:: Records from a data collection ::

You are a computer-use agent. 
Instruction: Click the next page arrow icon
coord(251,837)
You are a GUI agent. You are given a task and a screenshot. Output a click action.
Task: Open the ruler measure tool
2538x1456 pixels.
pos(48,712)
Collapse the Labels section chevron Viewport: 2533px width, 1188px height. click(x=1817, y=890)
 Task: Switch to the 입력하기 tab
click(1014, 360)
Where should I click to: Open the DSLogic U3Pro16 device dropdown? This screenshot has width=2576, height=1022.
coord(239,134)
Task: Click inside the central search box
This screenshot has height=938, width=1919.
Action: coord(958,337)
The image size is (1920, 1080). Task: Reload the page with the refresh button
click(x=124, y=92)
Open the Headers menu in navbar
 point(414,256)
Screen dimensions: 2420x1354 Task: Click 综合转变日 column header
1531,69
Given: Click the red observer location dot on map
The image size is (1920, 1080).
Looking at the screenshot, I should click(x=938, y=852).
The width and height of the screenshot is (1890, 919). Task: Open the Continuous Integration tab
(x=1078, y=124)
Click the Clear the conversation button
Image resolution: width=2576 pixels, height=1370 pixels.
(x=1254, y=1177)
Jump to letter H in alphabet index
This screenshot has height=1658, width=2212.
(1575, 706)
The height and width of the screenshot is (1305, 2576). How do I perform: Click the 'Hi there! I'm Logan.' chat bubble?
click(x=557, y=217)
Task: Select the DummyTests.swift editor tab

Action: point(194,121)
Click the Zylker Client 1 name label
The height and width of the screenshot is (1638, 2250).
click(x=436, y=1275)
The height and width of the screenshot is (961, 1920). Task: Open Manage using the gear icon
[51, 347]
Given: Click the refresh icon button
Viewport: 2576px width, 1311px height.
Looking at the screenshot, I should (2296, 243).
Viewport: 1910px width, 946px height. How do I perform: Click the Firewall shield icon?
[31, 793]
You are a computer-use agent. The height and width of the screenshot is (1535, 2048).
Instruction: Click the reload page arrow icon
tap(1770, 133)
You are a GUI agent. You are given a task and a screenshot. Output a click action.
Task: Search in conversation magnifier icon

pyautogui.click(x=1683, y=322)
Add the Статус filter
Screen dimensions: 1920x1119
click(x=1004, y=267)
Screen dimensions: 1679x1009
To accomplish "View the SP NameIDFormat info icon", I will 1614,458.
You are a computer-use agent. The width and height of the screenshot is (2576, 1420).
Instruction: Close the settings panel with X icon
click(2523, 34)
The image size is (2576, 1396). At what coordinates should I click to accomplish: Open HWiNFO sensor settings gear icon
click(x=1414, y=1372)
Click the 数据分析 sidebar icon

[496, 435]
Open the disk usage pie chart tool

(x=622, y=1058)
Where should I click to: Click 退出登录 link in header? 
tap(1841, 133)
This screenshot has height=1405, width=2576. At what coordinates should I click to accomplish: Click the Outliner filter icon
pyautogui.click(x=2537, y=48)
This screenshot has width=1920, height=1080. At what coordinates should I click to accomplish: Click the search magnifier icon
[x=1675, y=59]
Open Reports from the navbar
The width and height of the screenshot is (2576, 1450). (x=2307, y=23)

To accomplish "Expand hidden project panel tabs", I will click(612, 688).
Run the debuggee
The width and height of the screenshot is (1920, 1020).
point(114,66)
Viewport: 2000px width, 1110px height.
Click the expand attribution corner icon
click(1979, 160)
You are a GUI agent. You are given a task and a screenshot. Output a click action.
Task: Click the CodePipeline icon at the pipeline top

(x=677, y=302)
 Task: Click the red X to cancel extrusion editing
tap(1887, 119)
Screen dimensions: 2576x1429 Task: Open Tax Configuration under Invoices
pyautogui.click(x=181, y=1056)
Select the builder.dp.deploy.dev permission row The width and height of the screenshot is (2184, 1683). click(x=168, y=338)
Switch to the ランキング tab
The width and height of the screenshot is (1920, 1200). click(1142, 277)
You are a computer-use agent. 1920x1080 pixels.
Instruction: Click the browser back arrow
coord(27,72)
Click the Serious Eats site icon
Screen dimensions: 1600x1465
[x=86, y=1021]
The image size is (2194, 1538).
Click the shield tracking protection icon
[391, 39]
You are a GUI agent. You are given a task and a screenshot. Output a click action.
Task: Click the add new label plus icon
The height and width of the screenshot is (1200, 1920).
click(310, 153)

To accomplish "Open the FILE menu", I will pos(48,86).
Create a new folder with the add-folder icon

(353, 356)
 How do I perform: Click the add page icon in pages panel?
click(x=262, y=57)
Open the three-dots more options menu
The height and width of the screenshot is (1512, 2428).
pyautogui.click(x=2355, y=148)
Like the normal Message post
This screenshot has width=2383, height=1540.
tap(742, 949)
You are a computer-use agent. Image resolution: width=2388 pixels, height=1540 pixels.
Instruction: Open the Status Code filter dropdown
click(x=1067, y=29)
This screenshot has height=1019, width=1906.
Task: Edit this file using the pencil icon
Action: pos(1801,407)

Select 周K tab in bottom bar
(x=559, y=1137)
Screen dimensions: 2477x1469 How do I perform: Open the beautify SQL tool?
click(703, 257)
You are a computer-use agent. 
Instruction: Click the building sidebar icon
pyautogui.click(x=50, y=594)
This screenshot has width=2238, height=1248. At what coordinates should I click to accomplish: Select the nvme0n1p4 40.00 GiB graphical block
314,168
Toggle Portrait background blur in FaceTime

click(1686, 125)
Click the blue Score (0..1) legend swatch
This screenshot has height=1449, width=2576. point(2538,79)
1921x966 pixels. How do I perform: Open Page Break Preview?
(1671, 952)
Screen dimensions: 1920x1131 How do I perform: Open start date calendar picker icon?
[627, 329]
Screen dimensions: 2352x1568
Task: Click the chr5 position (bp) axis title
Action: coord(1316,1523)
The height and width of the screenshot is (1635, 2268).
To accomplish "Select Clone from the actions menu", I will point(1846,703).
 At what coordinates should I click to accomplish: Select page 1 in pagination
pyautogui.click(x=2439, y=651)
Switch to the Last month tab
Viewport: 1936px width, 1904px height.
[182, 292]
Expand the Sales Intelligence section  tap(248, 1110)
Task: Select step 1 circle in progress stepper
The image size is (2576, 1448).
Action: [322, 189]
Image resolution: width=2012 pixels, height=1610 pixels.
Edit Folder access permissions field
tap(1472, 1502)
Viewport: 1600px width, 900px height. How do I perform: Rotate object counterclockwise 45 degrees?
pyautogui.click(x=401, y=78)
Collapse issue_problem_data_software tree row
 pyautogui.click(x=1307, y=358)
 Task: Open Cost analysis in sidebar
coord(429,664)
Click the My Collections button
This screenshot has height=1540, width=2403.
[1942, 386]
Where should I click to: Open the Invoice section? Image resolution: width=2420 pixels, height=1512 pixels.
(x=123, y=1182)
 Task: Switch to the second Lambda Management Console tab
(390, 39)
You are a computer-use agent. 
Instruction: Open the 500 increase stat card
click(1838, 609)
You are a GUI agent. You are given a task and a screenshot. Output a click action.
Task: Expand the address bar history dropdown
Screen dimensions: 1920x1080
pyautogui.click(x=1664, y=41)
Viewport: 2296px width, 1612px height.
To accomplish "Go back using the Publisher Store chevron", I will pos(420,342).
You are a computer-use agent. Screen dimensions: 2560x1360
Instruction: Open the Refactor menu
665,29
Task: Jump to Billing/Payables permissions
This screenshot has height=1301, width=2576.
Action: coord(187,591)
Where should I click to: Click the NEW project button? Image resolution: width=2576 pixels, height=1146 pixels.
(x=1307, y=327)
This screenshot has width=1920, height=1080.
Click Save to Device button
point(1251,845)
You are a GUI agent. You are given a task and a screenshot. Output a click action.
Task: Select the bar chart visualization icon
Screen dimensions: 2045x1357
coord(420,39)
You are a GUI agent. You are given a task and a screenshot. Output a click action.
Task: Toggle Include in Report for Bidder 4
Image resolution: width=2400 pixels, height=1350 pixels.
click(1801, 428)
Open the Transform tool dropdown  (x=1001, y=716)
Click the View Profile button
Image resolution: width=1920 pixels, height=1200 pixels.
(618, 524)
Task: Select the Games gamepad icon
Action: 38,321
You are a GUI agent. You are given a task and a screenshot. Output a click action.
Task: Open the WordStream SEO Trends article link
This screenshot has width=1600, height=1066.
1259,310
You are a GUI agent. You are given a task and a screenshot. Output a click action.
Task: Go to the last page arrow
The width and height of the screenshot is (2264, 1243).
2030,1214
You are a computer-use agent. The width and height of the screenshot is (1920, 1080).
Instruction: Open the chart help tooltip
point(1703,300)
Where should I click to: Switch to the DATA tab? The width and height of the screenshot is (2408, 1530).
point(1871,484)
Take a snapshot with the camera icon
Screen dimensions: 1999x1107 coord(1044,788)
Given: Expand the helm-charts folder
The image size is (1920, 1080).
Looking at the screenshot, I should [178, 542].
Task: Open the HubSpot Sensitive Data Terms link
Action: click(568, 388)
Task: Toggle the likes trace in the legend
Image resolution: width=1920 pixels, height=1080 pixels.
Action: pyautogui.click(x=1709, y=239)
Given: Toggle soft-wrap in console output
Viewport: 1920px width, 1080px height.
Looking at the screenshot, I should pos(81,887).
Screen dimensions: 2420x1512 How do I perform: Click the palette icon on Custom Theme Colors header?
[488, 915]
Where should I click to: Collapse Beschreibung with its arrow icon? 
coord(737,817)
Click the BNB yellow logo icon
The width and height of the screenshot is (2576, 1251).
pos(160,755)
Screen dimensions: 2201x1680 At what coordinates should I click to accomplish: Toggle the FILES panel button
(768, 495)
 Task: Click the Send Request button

:: Task objective ::
Which lines above include the word "chevron"? Show each one.

:: Answer space ::
Collapse the Labels section chevron Viewport: 2533px width, 1188px height. click(x=1817, y=890)
To accomplish "Go back using the Publisher Store chevron", I will pos(420,342).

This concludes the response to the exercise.